A giant buck is the perfect hunting cure for a kid who would rather be fishing.
By Quintin Sullivan
Let me preface this story by saying that my son Joseph is one of the best kids on the planet. Sure, I’m biased, but the kid has some amazing accomplishments under his belt, and he’s not even 13 yet.
Joseph is an avid fisherman who ties his own flies (and sells them under the name Joe Hunter), and in 2013 alone caught a 7-pound largemouth from the Rappahannock, a 4-pound smallmouth from the Rapidan, a 10-pound snakehead from the Potomac and a 65-pound, 59 1/2-inch release citation cobia from the Chesapeake Bay.
When it came to hunting, however, his resume was pretty blank, except for a few squirrels.
After hunting with me for the past three years, putting up deer stands and setting up game cameras and regularly checking them, he had seen some deer but had yet to get a shot.
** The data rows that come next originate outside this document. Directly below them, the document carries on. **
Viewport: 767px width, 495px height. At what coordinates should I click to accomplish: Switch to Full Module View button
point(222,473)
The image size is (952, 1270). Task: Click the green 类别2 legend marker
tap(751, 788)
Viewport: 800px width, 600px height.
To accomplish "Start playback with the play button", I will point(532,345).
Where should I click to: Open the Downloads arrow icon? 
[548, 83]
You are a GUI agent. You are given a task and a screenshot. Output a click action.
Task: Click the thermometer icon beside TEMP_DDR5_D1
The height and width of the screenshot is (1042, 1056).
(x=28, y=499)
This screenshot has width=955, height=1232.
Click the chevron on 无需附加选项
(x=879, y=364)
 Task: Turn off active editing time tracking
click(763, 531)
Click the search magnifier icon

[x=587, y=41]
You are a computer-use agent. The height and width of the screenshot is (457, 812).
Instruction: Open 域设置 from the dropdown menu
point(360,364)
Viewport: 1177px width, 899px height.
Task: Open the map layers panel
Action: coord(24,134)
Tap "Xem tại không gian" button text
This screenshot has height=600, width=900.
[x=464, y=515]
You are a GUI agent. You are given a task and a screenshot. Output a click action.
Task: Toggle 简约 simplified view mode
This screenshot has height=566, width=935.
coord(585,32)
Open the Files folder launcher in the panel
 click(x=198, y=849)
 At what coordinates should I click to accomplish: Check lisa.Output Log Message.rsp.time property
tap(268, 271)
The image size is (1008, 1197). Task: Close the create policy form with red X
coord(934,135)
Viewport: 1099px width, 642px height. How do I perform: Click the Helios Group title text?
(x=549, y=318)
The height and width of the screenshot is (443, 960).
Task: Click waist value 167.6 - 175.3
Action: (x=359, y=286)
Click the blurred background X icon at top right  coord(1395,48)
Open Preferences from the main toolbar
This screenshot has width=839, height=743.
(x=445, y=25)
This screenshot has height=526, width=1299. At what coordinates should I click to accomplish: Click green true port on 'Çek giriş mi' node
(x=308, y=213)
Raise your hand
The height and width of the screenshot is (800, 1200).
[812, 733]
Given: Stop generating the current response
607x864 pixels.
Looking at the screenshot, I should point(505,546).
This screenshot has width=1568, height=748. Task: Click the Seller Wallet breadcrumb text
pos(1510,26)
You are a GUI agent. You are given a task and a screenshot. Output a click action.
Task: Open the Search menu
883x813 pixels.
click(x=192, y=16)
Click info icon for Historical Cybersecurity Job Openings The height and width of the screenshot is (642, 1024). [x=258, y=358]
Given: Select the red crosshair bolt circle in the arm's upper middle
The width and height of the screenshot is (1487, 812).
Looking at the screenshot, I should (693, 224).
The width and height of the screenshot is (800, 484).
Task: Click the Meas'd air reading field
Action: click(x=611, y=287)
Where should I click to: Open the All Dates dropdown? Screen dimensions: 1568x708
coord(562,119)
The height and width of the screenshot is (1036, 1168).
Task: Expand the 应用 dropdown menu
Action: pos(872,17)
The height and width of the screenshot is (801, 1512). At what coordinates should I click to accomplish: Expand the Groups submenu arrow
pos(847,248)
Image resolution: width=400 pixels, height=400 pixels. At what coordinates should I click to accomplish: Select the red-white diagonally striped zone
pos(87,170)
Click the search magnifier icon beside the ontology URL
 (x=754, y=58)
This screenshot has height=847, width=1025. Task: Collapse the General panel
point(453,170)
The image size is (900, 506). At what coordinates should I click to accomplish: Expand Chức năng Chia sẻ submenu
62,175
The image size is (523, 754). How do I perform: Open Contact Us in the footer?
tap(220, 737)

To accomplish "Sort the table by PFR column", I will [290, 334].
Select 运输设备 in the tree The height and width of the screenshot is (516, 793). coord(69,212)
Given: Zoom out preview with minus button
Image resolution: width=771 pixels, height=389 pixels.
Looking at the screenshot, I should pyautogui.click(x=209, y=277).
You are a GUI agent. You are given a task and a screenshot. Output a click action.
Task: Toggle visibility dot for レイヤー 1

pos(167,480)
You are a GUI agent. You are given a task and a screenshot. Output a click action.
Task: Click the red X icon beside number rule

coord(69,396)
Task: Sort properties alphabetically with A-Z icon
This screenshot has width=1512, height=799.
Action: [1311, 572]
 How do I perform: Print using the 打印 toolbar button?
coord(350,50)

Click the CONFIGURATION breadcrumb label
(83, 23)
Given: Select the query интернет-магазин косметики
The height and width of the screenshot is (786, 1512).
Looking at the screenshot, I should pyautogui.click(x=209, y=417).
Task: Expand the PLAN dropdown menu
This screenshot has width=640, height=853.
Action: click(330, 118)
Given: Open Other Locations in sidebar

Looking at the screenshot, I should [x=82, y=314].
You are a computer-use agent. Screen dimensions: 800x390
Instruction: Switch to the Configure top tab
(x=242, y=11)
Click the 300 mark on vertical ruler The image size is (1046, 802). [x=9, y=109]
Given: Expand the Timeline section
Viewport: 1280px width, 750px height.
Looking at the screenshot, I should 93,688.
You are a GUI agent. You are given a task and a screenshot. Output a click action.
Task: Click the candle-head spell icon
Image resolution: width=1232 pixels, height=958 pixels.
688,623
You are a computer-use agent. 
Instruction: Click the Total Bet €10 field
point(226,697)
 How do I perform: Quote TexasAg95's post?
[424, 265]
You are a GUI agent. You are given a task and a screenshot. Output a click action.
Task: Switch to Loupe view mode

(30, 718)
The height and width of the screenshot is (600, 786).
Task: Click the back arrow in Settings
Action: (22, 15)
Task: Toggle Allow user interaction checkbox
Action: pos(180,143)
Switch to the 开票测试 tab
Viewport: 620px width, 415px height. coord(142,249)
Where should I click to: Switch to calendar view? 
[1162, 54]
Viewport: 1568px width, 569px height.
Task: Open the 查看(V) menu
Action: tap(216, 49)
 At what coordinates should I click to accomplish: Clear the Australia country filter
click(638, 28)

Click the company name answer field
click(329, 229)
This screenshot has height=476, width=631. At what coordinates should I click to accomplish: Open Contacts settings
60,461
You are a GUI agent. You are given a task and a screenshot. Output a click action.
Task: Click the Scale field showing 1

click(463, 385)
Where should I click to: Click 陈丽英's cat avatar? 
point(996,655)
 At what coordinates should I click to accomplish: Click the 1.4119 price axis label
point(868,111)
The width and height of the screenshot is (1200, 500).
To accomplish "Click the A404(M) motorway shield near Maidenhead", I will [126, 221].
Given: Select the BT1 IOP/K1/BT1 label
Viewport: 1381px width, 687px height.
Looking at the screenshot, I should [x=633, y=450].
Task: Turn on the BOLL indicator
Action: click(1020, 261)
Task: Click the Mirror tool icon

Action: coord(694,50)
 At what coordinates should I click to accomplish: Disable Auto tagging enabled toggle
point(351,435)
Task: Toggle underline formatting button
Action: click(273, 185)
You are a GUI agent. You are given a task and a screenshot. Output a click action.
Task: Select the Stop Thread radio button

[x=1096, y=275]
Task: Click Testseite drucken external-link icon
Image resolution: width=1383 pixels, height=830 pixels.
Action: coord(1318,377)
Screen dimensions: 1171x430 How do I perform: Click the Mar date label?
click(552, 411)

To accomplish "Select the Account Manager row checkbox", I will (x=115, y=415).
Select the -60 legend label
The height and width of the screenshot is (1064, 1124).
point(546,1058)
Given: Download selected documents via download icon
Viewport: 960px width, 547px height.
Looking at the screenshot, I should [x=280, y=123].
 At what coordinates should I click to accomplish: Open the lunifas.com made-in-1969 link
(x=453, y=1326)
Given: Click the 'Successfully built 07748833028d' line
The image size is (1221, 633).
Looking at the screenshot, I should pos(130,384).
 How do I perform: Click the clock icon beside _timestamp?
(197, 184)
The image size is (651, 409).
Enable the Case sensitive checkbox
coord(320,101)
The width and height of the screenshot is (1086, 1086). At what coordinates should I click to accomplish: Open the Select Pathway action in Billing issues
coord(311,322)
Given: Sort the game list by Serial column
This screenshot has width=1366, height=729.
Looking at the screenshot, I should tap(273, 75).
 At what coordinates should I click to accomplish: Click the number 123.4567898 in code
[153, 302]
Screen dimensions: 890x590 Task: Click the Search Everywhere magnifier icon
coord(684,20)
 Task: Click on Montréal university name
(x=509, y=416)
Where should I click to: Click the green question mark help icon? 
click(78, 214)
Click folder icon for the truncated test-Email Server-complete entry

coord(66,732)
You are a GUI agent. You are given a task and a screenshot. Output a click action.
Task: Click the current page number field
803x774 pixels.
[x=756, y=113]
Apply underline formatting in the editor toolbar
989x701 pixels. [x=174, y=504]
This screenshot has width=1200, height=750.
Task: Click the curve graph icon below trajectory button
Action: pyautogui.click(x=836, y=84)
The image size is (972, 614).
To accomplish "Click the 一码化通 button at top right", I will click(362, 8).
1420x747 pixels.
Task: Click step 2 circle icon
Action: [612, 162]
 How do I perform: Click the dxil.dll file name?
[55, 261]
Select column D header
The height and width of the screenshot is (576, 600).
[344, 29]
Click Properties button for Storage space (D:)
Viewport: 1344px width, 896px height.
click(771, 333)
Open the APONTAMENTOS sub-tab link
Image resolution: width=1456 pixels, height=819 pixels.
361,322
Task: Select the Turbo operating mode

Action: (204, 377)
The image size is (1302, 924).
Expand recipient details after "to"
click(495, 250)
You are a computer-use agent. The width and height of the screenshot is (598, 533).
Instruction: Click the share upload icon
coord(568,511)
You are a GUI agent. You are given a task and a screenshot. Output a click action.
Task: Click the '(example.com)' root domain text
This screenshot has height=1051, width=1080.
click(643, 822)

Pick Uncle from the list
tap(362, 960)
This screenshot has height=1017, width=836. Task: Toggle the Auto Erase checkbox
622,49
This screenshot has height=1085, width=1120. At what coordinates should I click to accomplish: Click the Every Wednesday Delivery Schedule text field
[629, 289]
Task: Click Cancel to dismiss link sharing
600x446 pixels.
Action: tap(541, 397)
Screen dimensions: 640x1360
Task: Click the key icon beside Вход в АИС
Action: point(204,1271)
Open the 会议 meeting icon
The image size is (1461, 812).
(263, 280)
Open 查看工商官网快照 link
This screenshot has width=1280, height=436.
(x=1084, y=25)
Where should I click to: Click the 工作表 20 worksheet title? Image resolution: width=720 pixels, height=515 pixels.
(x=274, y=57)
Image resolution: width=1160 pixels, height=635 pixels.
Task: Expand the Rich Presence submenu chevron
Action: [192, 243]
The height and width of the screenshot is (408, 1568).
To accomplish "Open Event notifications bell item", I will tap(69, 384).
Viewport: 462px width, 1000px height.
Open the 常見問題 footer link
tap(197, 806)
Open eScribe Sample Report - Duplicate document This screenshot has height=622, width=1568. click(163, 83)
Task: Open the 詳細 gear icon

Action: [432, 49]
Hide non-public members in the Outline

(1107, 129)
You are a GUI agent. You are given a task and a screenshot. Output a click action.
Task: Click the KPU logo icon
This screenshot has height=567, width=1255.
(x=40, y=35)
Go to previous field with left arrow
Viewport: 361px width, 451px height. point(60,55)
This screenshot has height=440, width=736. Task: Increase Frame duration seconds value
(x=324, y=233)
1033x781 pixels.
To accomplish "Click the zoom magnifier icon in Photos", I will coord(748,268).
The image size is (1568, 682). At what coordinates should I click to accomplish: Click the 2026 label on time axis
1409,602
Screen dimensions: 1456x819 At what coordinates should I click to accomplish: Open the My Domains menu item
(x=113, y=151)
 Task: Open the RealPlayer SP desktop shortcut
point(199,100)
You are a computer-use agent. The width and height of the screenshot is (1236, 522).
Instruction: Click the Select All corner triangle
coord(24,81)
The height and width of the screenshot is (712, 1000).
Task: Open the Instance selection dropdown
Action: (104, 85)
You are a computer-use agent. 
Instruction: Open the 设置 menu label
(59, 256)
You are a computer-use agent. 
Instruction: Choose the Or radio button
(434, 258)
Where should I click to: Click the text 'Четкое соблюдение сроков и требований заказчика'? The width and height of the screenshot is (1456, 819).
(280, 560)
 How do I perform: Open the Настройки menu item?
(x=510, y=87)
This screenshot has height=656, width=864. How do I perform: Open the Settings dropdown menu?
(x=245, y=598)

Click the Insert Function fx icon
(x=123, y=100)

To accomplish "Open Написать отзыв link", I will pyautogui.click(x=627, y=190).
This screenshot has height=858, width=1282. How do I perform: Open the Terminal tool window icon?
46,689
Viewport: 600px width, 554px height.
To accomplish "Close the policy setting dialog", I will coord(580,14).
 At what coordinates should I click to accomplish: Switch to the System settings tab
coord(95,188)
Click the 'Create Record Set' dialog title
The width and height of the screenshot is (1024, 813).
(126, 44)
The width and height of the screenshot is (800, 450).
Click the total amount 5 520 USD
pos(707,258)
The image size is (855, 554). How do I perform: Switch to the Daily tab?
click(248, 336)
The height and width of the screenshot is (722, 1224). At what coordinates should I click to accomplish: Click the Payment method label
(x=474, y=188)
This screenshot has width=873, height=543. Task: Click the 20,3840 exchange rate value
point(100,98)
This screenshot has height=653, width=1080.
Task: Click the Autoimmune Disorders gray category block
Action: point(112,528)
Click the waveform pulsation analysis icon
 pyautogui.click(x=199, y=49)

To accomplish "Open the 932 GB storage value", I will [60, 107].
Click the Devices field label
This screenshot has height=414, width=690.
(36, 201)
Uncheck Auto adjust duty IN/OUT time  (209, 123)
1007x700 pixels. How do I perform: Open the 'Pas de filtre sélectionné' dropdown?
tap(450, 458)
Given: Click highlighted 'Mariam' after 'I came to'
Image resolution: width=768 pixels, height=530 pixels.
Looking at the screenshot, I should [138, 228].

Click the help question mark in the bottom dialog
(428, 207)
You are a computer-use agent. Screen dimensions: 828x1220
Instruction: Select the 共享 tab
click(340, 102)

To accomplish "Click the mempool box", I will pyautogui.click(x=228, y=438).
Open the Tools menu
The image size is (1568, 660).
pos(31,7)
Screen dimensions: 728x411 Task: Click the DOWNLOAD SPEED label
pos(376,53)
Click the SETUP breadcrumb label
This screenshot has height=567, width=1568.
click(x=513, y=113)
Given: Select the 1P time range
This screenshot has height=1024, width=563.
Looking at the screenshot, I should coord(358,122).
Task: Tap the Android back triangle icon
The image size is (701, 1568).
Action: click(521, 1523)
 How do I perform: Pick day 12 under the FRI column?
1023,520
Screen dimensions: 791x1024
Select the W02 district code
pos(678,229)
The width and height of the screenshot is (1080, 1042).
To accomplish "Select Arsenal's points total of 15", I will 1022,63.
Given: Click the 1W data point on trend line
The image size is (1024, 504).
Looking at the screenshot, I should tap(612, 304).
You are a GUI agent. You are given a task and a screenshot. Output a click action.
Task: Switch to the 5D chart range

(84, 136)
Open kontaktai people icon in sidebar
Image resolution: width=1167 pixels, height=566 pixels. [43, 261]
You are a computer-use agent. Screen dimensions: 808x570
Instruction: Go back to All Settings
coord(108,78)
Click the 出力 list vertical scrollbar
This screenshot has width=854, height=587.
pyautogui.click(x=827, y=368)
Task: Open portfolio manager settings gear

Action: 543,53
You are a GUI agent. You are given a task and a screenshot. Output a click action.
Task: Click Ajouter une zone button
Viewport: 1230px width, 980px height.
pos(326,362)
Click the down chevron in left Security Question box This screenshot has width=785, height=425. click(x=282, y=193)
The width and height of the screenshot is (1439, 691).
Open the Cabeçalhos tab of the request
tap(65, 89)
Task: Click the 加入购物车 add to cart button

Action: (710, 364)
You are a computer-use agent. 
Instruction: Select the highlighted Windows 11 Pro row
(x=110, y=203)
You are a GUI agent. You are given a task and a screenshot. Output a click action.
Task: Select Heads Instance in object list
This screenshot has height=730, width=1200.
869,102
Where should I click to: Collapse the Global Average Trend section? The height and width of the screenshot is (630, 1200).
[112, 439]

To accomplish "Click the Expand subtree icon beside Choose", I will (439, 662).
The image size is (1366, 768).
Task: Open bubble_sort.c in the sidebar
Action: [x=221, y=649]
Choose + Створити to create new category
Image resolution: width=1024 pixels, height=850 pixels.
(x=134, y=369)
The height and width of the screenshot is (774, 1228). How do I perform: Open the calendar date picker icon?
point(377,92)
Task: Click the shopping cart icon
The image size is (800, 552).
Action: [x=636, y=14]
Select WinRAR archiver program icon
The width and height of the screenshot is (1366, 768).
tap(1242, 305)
Partially because of his fishing success, and partly because he is a kid, he was getting frustrated. I feared he was on the verge of giving up on deer hunting.
My concern was compounded by the fact that my time with Joseph is limited. I have shared custody with his mother, so our opportunities to get out to the woods are more than cut in half.
I could tell he wasn’t thrilled when I picked him up from school on the afternoon of Nov. 11 and told him we should go hunting. I explained that there had been a nice 8-pointer on the camera the two days prior, so he agreed to go.
We got home and changed clothes, and I loaded my muzzleloader. Next, we headed out to the double ladder stand in the woods behind our house. We jumped a doe on the way in, and she crashed through the woods, prompting Joseph to give me one of those “not again” type looks. We got into the stand at about 3:30.
Trying to keep his hopes alive, I explained the bucks were in the rut and chasing does, so he still had a chance to see something.
At about 4 o’clock, I was listening to some deer walking behind us when Joseph whispered, “Don’t move.”
I eased my head around and saw a large deer coming down the logging road about 75 yards away. When it looked our way, I realized it was a wide buck, and I immediately thought it was most likely the 8-pointer from the camera.
Although he had never killed a deer, Joseph is a hunter. At 7 years old, he passed the Virginia hunter safety course without missing a question, and he has spent a lot of time in the woods and knows how to be quiet and stay hidden. In other words, he knew what to do.
There we were, sitting in the stand, camouflage from head to toe — face nets, camo skull caps, gloves, scent spray and everything else you’re supposed to have. Basically we were two pairs of eyes floating in the trees.
As the deer got closer, it was a steady sequence of raise the gun a bit, stop, raise the gun a bit, stop. Every time the buck glanced up in our direction, we both froze and didn’t blink. The problem was the buck was walking directly toward us with no margin for error.
When it got to within 50 yards, it was still facing us. I told Joseph he was going to have to take the shot because the deer was starting to get spooked. He already had the throat patch in his scope, so he lowered the crosshairs just a bit and squeezed the trigger.
The buck fell almost immediately, and I wrapped my arms around Joseph. He was as excited as I had ever seen him.
After the smoke cleared, we could see the buck was down for good just 60 yards from the stand, but we didn’t really know how big it was until we got over to it and picked up the rack.
It wasn’t the deer I thought it was; it was much bigger! Joseph’s buck is a very symmetrical mainframe 8-pointer with two equidistant drop tines and one 2-inch hook point protruding from the rear of the right main beam.
Joseph was shaking like a leaf as he picked up the rack for me to take pictures. It was easily my greatest hunting experience ever because I got to share it with him.
He got phone calls and congratulations from seasoned hunters and other adults and peers, and just about everyone in the greater Fredericksburg area we know, along with some that we don’t!
I am not sure if Joseph’s feet have touched the ground since that day, but I can tell you I no longer worry about him losing interest in deer hunting.